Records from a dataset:
• • • • •
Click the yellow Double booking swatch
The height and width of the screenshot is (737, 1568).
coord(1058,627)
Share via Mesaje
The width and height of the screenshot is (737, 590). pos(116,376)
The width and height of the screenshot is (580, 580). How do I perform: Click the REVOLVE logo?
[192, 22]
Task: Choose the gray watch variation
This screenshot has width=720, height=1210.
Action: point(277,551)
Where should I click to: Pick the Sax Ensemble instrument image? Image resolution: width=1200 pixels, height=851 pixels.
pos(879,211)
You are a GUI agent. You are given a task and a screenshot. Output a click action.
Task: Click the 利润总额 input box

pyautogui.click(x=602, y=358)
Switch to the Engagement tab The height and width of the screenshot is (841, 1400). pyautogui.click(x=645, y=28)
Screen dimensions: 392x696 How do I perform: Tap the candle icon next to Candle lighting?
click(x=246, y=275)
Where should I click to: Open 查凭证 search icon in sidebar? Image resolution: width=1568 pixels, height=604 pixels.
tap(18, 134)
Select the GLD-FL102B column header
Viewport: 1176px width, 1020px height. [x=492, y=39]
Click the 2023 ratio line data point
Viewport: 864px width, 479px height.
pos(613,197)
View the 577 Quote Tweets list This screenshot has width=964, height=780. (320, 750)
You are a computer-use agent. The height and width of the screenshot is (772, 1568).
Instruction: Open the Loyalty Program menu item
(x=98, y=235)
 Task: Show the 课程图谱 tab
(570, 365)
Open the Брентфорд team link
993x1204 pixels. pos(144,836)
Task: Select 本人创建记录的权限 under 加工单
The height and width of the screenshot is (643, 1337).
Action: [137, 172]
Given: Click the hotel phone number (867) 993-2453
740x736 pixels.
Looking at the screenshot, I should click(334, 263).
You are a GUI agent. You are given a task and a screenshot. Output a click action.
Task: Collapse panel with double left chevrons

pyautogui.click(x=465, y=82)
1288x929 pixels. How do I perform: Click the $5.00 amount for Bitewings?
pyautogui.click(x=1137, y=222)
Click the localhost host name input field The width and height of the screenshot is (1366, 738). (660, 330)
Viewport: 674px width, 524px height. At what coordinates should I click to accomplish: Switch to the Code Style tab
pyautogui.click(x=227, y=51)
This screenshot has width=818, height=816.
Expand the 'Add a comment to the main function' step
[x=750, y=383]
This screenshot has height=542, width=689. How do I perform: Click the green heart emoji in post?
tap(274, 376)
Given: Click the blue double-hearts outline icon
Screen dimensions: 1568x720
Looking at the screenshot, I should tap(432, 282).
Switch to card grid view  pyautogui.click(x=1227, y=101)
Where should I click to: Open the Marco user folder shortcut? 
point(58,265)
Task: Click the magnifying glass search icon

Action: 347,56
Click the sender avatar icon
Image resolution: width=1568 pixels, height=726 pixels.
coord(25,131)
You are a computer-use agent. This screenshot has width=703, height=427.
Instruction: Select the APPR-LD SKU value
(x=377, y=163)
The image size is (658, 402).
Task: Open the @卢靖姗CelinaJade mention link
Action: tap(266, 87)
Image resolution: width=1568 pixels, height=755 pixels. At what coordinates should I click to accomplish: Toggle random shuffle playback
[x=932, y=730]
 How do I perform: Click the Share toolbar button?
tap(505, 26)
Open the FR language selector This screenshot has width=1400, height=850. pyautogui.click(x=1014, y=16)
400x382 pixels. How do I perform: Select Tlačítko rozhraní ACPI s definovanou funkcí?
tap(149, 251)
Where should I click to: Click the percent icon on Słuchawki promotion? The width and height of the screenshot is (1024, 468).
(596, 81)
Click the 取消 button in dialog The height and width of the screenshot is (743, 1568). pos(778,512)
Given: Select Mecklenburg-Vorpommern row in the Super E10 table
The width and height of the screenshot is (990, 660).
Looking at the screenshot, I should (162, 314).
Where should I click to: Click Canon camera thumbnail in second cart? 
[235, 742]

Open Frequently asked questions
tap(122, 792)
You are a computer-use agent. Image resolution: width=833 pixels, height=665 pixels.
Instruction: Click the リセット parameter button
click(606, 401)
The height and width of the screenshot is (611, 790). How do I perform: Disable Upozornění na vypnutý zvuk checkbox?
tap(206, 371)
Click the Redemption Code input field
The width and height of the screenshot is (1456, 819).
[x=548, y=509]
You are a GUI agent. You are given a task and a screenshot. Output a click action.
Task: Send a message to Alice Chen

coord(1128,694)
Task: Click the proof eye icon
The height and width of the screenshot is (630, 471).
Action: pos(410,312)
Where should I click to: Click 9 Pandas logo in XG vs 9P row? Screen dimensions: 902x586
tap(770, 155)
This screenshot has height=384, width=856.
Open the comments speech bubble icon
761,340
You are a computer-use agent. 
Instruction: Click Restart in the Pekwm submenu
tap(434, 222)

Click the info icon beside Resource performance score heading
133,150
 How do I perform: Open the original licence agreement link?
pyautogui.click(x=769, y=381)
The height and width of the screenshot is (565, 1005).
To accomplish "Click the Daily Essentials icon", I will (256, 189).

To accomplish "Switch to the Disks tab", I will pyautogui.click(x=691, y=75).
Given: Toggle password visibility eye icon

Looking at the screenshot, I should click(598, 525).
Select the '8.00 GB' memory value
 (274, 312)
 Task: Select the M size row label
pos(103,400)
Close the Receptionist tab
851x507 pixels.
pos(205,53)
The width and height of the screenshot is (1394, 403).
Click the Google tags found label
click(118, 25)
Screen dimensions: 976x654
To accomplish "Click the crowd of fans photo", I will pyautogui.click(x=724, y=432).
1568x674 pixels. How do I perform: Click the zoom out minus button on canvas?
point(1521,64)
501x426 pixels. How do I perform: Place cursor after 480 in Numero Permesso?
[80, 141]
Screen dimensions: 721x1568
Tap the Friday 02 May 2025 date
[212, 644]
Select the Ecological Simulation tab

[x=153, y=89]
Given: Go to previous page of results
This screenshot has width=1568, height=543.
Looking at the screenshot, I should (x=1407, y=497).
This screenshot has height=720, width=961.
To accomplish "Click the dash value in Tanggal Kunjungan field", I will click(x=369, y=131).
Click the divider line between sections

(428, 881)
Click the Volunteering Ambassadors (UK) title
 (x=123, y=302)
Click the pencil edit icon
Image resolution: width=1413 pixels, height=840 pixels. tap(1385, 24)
• • • • •
▶ [Your assignment]: Each line above that carries the string "agent" has to be returned.

▶ [Response below]:
You are a GUI agent. You are given a task and a screenshot. Output a click action.
You are a computer-use agent. The height and width of the screenshot is (772, 1568).
You are a GUI agent. You are given a task and a screenshot. Output a click action.
You are a computer-use agent. This screenshot has width=703, height=427.
You are a computer-use agent. Image resolution: width=833 pixels, height=665 pixels.
You are a GUI agent. You are given a task and a screenshot. Output a click action.
You are a computer-use agent. 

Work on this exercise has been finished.